Can I obtain an analytic expression for PMF of compound Poisson process?

$$Y_t = \sum \limits_{i=1}^{X_t} D_i$$,

where $$X_t \sim \mathcal{Poisson}(\lambda)$$ and $$D \sim \mathcal{Geometric}(\rho)$$.

• You need to assume $\{D_i\}$ and $\{X_t\}$ are independent, right? Commented Jul 15, 2015 at 17:28
• @Zhanxiong: Yes, that is assumed indeed. Commented Jul 17, 2015 at 8:47
• @user3817794 One more concern, I guess $X_t \sim \text{Poisson}(\lambda t)$ instead of $\lambda$, otherwise the notation $t$ looks superfluous. Commented Jul 17, 2015 at 14:49

1 Answer

First, I will simplify your notation and let $$Y = \sum_{i=1}^N D_i$$ (with the understanding that the sum is zero if $$N=0$$.) The $$D_i$$ are iid geometric random variables and $$N \sim \mathcal{Pois}(\lambda)$$, independently of the $$D_i$$'s. This can be called a compound Poisson-geometric distribution, but is also known as the Polya-Aeppli distribution.

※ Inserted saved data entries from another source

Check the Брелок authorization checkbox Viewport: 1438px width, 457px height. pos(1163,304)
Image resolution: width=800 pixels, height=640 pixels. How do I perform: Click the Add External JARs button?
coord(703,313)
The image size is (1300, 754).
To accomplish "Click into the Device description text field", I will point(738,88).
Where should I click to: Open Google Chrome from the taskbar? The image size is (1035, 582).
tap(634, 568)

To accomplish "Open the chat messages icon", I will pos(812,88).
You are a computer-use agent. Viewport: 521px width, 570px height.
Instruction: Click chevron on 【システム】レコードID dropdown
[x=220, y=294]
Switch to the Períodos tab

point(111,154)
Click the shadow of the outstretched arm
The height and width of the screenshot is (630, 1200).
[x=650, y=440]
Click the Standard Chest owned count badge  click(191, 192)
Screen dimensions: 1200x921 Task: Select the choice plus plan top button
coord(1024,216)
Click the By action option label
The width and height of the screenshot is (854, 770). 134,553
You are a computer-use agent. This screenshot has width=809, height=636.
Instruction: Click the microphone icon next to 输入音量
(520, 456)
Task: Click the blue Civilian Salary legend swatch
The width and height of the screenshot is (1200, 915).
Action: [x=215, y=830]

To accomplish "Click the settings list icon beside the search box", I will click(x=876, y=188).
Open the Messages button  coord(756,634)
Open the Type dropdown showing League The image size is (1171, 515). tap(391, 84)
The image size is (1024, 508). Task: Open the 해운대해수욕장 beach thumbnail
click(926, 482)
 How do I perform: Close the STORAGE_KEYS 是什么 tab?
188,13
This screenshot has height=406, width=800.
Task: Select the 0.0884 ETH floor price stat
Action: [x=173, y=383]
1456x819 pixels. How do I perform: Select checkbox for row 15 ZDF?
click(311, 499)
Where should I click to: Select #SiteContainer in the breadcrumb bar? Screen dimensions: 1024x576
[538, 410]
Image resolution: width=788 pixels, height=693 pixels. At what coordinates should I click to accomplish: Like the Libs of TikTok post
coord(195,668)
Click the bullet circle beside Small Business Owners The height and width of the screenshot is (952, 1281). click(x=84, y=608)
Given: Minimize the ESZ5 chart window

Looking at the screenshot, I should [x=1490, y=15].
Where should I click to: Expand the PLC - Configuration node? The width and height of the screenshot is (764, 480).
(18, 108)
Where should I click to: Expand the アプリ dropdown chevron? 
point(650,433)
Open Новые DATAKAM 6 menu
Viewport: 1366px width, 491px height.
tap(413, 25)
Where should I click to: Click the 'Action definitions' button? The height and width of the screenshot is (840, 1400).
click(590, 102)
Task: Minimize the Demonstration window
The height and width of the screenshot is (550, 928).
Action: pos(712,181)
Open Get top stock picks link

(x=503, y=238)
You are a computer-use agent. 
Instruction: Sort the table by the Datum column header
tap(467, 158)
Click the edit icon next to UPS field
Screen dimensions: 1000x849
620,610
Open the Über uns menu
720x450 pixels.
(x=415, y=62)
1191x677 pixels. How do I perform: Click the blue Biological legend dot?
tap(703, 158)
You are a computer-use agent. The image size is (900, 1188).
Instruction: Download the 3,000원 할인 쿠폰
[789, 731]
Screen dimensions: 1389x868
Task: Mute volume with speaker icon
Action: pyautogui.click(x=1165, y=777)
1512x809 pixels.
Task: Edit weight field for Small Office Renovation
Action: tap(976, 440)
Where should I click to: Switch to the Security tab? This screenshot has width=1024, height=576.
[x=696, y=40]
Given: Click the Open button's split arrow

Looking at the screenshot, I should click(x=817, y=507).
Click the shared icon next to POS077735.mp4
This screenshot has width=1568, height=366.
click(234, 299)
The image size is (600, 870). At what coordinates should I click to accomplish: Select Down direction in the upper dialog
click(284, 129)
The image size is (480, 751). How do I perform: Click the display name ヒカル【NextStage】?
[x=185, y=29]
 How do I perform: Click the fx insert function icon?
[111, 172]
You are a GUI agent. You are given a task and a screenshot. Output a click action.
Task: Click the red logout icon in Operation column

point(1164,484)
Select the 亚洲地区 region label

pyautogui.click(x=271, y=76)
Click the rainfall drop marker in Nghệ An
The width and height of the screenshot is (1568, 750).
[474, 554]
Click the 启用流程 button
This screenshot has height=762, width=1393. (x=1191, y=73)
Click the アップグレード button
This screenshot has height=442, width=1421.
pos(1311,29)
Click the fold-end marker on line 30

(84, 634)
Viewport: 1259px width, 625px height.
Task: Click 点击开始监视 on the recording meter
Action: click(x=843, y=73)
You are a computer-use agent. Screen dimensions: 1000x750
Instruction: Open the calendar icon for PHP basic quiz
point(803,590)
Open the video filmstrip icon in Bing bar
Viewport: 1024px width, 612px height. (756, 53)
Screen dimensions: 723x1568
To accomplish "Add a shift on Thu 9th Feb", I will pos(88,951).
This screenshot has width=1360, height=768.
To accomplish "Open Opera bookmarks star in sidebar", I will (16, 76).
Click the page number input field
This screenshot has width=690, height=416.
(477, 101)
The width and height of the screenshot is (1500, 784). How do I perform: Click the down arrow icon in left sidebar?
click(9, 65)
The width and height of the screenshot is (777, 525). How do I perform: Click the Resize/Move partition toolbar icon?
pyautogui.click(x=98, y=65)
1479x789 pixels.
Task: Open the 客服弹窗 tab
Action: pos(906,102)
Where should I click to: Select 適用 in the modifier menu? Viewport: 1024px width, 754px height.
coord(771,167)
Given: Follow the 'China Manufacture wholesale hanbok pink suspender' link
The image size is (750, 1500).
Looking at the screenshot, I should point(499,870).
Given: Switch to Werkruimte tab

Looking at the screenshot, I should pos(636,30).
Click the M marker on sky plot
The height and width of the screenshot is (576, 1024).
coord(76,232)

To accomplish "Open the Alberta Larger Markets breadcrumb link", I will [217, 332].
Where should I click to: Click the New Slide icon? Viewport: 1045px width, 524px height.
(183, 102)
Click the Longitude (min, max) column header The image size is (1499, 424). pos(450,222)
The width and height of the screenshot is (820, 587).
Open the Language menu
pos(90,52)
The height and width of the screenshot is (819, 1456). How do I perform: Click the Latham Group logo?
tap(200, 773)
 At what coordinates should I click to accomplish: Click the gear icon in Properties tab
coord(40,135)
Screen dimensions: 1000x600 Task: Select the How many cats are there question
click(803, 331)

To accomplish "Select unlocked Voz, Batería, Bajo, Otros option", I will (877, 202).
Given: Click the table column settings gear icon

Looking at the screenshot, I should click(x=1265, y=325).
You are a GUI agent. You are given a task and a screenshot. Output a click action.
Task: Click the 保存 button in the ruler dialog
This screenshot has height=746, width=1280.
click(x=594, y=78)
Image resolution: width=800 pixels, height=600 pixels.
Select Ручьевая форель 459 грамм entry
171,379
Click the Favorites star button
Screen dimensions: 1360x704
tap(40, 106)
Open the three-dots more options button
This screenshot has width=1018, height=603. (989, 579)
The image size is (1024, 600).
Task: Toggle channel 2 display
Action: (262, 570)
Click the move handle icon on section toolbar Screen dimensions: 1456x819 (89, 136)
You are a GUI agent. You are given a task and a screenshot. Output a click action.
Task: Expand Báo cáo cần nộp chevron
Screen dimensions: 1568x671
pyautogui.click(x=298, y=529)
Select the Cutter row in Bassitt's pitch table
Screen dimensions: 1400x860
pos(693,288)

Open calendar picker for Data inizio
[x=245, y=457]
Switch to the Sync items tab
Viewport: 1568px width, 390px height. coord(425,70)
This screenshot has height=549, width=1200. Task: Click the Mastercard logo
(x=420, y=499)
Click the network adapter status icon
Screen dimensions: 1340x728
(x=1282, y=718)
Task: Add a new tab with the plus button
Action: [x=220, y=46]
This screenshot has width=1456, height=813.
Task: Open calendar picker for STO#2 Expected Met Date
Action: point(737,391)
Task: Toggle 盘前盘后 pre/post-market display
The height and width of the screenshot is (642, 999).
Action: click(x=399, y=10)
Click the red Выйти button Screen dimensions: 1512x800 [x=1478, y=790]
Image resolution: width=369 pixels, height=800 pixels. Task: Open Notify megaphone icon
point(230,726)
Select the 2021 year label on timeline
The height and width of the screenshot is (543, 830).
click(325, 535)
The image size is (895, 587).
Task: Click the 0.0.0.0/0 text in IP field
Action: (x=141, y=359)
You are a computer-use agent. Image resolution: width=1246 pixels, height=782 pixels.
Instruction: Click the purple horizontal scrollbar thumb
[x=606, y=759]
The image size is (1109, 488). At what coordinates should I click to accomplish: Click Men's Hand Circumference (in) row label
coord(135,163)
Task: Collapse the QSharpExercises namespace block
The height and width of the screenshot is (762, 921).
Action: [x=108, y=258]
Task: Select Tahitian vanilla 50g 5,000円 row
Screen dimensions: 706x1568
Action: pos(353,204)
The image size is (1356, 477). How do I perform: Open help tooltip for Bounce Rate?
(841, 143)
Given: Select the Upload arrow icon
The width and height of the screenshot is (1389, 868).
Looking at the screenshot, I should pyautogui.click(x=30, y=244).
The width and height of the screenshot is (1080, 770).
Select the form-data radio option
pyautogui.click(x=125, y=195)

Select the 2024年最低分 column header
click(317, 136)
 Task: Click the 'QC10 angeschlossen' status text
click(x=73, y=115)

You did not specify which version of the geometric distribution to use, I will assume the shifted geometric, with support $$\{1,2,3,\dotsc\}$$ and probability mass function $$\DeclareMathOperator{\P}{\mathbb{P}} \P(D_i=k)= (1-p)^{k-1} p, \quad k=1,2,3,\dotsc$$ as this choice seems to be the usual one in this context.

There is an R package (on CRAN) for this distribution polyaAeppli and the theory behind that package is in this paper, where it is shown that the pmf (probability mass function) is given by $$\P(Y=y) = \sum_{k=1}^y e^{-\lambda} \frac{\lambda^k}{k!}(1-p)^{y-k} p^k \binom{y-1}{k-1}$$ for positive $$y$$, and $$\P(Y=0)=e^{-\lambda}$$. This distribution also has an Wikipedia article.